Wirtschaft
Zum Netzwerk „Zukunftsraum östliches Berliner Umland“ gehören die Gemeinden Fredersdorf-Vogelsdorf, Hoppegarten, Neuenhagen bei Berlin, Petershagen/Eggersdorf, Rüdersdorf (MOL) und Grünheide, Schöneiche, Woltersdorf (LOS) sowie die Städte Strausberg, Altlandsberg (MOL) und Erkner (LOS).
Das Gebiet grenzt direkt an den östlichen Berliner Stadtrand zwischen den S-Bahnlinien S3 und S5 bzw. den Regionalbahnlinien RE1 und NE26.

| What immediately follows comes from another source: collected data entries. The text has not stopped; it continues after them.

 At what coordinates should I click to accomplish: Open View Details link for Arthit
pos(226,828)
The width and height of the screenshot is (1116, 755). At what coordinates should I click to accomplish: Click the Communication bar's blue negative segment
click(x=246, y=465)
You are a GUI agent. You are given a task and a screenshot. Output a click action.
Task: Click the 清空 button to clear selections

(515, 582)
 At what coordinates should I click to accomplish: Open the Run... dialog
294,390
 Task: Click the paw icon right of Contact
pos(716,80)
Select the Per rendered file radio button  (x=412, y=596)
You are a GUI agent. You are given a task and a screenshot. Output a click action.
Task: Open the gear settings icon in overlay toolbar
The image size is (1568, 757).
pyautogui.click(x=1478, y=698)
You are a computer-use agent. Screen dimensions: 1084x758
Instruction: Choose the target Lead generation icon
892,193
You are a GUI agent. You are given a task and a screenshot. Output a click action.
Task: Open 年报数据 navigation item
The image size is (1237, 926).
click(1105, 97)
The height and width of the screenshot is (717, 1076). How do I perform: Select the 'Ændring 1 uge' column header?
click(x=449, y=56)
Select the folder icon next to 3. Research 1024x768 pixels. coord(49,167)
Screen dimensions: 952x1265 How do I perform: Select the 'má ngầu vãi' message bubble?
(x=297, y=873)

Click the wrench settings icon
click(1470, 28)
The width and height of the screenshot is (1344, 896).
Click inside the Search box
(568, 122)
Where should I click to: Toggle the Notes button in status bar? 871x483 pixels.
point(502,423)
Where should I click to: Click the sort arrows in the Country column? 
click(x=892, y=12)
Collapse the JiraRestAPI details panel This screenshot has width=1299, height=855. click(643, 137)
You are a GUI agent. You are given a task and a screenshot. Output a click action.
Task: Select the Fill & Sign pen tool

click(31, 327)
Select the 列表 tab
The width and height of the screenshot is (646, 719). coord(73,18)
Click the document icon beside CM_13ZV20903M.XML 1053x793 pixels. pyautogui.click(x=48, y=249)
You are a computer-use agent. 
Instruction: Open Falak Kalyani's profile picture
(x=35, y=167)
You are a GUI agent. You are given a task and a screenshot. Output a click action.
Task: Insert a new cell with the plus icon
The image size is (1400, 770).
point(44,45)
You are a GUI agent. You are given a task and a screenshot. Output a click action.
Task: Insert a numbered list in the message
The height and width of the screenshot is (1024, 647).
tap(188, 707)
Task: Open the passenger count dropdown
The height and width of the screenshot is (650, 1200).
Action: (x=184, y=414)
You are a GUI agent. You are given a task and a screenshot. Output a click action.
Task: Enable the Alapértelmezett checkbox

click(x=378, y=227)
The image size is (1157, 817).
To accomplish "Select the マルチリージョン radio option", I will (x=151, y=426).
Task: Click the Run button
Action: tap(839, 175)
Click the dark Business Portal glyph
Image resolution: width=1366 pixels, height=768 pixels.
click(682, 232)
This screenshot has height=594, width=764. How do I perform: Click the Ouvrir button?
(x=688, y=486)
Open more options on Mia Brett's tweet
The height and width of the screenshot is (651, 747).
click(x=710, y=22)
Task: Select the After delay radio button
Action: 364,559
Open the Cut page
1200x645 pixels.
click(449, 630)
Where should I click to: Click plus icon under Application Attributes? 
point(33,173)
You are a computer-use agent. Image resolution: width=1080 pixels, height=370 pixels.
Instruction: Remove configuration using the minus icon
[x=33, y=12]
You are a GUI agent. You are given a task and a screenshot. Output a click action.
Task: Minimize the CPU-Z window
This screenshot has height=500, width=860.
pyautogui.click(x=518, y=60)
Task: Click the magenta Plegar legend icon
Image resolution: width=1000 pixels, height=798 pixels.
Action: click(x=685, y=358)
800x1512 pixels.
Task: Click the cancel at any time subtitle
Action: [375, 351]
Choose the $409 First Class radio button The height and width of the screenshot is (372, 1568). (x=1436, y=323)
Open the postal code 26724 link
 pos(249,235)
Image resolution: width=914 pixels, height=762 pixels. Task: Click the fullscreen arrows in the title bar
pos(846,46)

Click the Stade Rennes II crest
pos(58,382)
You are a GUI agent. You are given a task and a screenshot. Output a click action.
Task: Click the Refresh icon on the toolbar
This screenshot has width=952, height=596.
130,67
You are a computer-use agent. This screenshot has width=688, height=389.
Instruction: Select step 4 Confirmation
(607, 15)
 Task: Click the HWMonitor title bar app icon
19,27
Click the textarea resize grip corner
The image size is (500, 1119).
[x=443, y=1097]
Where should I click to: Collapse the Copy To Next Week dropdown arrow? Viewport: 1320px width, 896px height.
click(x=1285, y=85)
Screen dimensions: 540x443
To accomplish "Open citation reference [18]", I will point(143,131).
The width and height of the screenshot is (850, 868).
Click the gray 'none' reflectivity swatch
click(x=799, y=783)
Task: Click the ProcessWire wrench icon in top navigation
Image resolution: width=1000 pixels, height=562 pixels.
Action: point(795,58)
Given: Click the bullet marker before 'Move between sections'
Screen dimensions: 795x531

Am 31.12.2006 lebten hier 147.475 Einwohner auf einer Fläche von knapp 500 qkm. Das entspricht 296 Einw./qkm (Durchschnitt im Berliner Umland: 217 Einw./qkm, Durchschnitt im übrigen Brandenburg: 65 Einw./qkm). Seit Mitte der 1990er Jahre wuchs die Bevölkerung damit um fast ein Drittel.
Die Region weist eine hohe industrielle Konzentration mit starken Verflechtungen sowie eine sehr gute Infrastruktur auf. Auf Grund vielfacher Beschäftigungsmöglichkeiten in der Region und in Berlin sind die Arbeitslosenquoten vergleichsweise niedrig.
So lag die Arbeitslosenquote im November 2007 bei 13,0%, davon 9,5% Langzeitarbeitslose (Durchschnitt in Brandenburg 13,2%, davon 9,3% Langzeitarbeitslose). Die Zahl der sv-Beschäftigten am Wohnort betrug im Jahr 2005 49.773 Personen, von denen etwa 83,5% auspendelten. Gleichzeitig waren 34.338 sv-Beschäftigte am Arbeitsort registriert mit einer Einpendlerquote von 76%. Diese hohe Arbeitsplatzmobilität ist typisch für das Berliner Umland.